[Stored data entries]
= = =

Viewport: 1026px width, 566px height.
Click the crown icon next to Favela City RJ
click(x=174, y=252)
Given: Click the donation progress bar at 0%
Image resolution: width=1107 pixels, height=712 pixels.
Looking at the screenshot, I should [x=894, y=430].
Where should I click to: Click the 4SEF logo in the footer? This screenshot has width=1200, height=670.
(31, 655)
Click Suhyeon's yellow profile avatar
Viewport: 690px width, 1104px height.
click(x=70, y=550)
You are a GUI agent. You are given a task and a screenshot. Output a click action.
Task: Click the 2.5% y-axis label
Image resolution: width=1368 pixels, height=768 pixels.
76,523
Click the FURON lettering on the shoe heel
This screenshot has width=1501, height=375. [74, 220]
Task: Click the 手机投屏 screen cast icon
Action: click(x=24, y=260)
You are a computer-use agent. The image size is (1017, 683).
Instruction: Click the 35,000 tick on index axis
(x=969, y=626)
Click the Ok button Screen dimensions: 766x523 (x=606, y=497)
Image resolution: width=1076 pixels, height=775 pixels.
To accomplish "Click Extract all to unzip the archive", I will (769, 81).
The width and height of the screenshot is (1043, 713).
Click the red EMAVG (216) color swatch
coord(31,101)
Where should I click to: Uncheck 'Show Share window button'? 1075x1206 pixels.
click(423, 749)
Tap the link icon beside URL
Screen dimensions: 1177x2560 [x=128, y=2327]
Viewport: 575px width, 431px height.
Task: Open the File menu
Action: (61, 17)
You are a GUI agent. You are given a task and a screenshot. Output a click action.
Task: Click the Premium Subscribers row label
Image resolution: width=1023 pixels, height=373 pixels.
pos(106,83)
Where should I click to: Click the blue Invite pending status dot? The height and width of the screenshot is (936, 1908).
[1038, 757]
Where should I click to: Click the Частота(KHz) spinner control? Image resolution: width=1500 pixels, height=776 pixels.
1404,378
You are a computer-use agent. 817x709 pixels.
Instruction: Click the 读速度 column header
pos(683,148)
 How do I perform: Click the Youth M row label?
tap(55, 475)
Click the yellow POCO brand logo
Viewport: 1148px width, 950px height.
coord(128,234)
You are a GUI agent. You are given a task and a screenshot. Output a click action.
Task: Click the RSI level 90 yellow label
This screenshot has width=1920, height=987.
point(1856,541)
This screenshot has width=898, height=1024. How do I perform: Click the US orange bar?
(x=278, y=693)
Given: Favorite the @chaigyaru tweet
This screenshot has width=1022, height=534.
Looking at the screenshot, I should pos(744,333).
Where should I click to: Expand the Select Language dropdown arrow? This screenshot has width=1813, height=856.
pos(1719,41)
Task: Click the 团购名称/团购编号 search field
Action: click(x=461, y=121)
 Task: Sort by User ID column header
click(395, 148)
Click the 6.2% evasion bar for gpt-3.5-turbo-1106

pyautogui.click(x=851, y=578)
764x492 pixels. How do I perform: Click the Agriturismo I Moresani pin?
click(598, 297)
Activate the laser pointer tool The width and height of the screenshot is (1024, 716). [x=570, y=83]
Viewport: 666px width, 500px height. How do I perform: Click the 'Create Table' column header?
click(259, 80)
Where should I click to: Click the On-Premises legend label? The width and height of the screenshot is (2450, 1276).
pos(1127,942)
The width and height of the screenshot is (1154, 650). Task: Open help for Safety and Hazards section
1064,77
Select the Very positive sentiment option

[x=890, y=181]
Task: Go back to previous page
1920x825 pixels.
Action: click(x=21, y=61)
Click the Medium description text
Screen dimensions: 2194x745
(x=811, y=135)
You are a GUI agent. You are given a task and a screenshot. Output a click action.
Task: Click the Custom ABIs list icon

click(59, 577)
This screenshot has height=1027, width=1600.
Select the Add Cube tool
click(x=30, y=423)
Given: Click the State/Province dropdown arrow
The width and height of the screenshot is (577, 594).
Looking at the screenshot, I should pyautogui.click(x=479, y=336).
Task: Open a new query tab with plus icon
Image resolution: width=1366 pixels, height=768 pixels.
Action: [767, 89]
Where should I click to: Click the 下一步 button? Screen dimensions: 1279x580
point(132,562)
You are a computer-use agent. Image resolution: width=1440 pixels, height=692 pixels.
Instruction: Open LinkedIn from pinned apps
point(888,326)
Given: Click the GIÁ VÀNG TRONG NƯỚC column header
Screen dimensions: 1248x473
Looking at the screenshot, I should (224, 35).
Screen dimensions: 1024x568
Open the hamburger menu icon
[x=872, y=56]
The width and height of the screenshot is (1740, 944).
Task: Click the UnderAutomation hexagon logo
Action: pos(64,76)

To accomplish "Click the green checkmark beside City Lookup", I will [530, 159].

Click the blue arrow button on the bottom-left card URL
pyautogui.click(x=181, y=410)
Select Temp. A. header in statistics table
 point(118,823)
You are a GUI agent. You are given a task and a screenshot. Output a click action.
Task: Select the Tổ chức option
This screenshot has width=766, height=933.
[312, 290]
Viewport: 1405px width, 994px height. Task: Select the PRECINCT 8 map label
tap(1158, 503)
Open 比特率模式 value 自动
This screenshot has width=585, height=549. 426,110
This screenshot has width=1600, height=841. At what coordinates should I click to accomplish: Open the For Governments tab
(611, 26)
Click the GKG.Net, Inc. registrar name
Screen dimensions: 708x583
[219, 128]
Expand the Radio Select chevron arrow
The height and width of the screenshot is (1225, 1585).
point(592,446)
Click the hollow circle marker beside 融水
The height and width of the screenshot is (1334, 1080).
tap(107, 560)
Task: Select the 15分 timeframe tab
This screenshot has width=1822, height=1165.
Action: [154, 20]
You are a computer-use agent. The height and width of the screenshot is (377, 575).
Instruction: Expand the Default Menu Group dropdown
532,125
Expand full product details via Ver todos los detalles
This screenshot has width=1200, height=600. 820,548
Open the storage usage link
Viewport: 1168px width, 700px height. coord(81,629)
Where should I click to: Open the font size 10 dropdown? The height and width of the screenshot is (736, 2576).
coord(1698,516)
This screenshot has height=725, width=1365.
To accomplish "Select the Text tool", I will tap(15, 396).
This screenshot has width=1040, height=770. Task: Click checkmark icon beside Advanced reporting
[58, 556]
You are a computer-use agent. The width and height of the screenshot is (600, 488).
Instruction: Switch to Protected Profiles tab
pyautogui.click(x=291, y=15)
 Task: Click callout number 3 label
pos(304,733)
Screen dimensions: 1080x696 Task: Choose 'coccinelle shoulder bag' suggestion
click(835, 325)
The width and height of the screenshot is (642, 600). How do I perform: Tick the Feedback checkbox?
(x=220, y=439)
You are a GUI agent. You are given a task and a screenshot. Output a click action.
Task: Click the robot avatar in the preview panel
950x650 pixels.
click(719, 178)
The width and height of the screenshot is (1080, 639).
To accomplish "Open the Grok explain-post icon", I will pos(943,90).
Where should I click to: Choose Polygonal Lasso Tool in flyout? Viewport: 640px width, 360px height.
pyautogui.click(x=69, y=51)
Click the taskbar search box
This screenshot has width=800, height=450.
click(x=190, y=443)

= = =

# WHAT YOU WILL DO
Which lines in the records above contain the word "avatar"? Return each of them.

# YOUR RESPONSE
Click Suhyeon's yellow profile avatar
Task: Click the robot avatar in the preview panel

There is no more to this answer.